The Samuel Wyllys papers are principally concerned with the business of the government of the colony of Connecticut. The papers, the bulk of which date from 1663-1698, contain miscellaneous government and legal papers pertaining to Indian relations, colonial wars, and civil and criminal cases. Depositions of cases of witchcraft, assault, theft, drunkenness and other crimes tried in Connecticut can be found in the papers. A notebook labeled Ms. 377 (Series 1) contains copies of some of the original records of witchcraft cases. A few papers in the collection relate to Wyllys family matters.

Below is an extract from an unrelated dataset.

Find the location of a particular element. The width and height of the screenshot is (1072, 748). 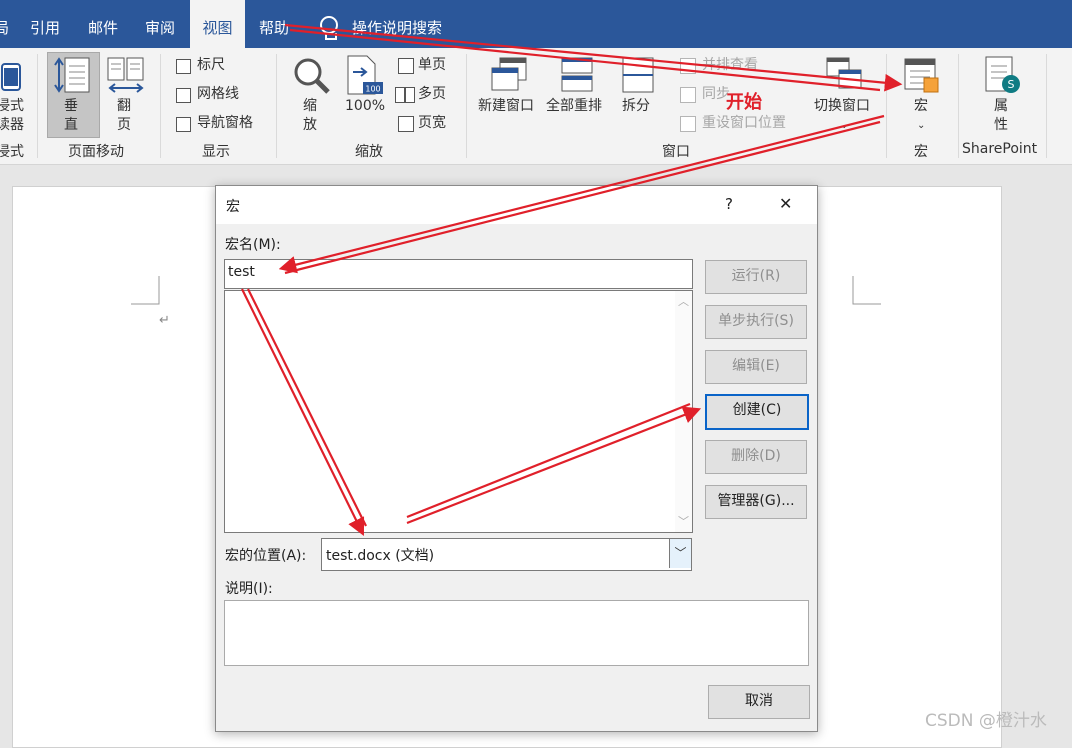

dialog-title: 宏 is located at coordinates (233, 207).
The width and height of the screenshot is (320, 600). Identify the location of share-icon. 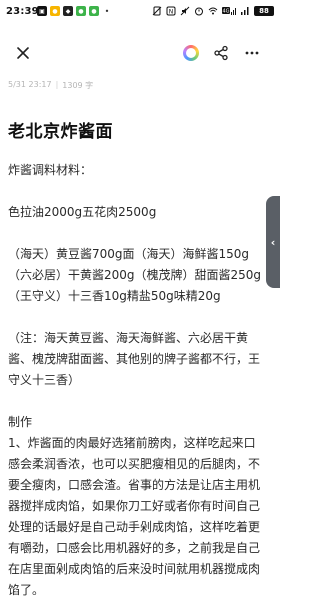
(221, 53).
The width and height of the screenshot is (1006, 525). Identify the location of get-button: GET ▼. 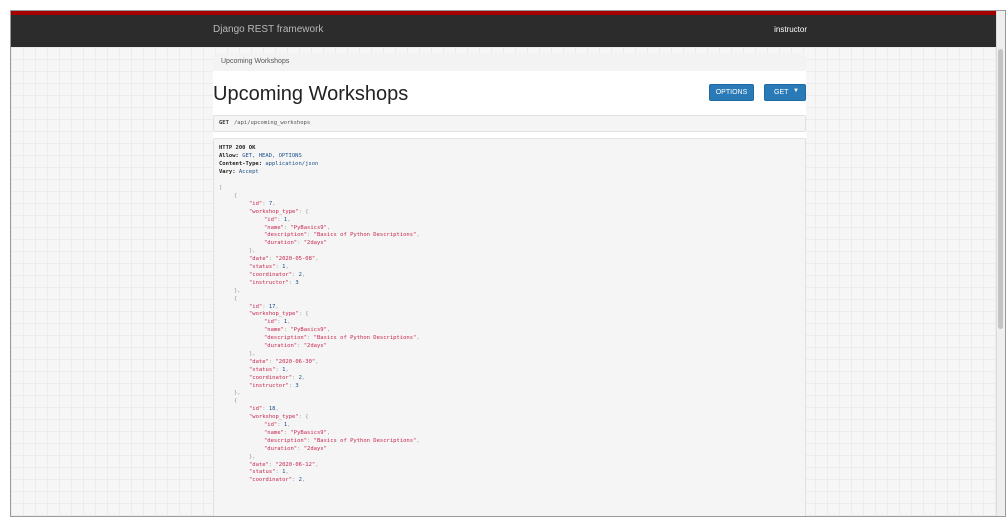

The folder labeled Ms. 376 in Series 3 is misleading since the contents of this folder are not original court records but consist of an "Explanation of Wyllys Manuscript Transcriptions", a summary of the "Oyer and Terminer Court Records of Trials for Witchcraft in Connecticut, 1662/63-1693", and transcriptions of these documents. Series 3 also contains transcriptions of records from the Connecticut State Library labeled Ms. 18 - 37.

The Wyllys papers came into the hands of the Brown family of Providence at some point, likely in the late 18th or early 19th century, and were later split between members of the family. The portion of the collection held by the Brown University Library was passed from Nicholas Brown III (1792-1859) to his daughter, Annmary Brown Hawkins (1837-1904). After the death of Mrs. Hawkins in 1904, her husband deposited the papers in the Annmary Brown Memorial, which became part of Brown University in 1948. The remaining portion of the Wyllys papers was held by John Carter Brown until his death in 1874, and were transferred to the Connecticut State Library by his widow sometime thereafter. Both the John Hay Library and the Connecticut State Library have copies of portions of the Wyllys papers held by the other institution.